Augusta native, Larry Mize completes boyhood dream
By: Claudia Mazzucco
On April 12, 1987, Larry Mize hit a miracle chip from 140 foot that bounced twice up a grassy bank and once on the putting surface before it rolled halfway across the 11th green directly into the hole to win the 51st Masters Tournament in the second hole of playoff with Greg Norman. Severiano Ballesteros watched the shot on television from the Champions Locker Room. He dropped out by three-putting for bogey at the first hole of the playoff. Mize became the first champion to come from Augusta itself. They finished with a 285 total (-3), which was the highest score since Jack Nicklaus shot 286 to win in 1972.
Fact: Larry Mize was born in Augusta and played his junior golf on the Augusta C.C., the course next-door of Augusta National. When Larry was 14 he got his first job, working the scoreboard at the third hole during the Masters week. He is the youngest child of a retired telephone company executive. His father took up golf at 35 and led his three children into the game.
It was a spectacular Sunday afternoon at Augusta National. Nine players were within a shot of each other with nine holes to play. Ben Crenshaw, who has won the Masters in 1984, hold the lead or a share of it for eight holes, striving heroically all the while, only to lose it by missing an easy five-foot putt for par at the 71st hole. Seventeen was the hole where Ballesteros and Norman both made the birdies that moved them into a tie for the lead at 3 under. Mize had dropped from the lead with two bogeys at 14th and 15th, but got a birdie on the 72nd hole after he hit a perfect nine-iron to six foot from the hole and made the putt for birdie. He was the first in the clubhouse.
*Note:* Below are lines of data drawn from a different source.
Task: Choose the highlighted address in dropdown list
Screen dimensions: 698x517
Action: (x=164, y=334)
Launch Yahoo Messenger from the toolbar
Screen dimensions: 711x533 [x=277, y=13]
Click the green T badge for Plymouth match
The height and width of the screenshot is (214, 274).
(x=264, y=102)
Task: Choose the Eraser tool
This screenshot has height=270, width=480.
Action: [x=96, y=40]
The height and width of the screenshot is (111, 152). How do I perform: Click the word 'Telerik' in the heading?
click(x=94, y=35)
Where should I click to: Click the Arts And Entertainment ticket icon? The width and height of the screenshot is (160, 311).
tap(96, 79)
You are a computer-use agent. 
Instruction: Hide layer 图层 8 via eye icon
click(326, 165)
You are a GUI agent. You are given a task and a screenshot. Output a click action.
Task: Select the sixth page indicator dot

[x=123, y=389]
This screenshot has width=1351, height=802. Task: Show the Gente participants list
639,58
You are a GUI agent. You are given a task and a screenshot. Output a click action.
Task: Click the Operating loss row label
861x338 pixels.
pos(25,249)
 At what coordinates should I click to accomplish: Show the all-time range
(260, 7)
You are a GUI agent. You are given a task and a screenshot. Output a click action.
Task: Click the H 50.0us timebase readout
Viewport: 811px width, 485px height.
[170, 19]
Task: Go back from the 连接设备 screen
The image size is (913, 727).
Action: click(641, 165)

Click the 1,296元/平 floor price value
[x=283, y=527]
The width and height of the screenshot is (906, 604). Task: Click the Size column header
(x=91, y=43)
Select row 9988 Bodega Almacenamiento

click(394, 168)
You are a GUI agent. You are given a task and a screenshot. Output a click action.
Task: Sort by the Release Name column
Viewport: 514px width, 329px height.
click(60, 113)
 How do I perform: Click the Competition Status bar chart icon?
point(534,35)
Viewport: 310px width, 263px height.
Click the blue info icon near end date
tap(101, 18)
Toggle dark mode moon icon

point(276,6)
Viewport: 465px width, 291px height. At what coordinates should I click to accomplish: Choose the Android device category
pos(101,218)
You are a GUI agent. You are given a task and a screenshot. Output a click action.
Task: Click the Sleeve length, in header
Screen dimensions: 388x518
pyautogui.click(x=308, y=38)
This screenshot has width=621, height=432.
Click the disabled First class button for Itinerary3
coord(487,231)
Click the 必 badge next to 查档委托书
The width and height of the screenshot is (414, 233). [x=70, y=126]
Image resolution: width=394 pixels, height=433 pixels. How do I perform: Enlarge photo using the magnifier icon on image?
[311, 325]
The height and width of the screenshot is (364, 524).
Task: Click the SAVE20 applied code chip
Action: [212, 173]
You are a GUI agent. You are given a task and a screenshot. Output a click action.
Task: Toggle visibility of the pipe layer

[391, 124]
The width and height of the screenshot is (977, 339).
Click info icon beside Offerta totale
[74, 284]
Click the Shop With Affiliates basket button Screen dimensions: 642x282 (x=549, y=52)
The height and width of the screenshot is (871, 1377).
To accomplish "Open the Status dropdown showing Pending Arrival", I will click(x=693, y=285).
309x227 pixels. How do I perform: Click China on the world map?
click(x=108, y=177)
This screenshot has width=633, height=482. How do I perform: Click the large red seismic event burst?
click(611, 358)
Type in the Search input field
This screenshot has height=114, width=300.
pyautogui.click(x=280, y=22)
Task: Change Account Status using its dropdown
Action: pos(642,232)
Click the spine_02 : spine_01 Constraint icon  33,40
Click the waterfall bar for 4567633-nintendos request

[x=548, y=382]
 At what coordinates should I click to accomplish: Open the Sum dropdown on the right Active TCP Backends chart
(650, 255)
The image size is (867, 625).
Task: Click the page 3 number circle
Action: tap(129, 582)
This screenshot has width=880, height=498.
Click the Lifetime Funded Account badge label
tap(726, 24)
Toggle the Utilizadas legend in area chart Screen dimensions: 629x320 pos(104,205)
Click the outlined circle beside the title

Norman hit his tee shot at the 18th as if he intended to drive the green. He measured the distance to the far side of the two-part bunker on the left side of the fairway, concluded it was 285 yards, and told his caddie, Pete Bender, “I know we can hit over it.” (That bunker was built in 1966 to discourage players – Nicklaus in particular – from driving to a plateau left of the fairway, about 280 yards off the tee, something only Nicklaus could do in those days, from where he would have an easy wedge shot to the green.)
Indeed, Norman hit his driver over the bunker, and a sand-wedge to the green from 91 yards, leaving himself a 20-foot putt for a birdie that would have won the tournament. The ball trickled over the left lip of the cup. He just couldn’t believe he missed it.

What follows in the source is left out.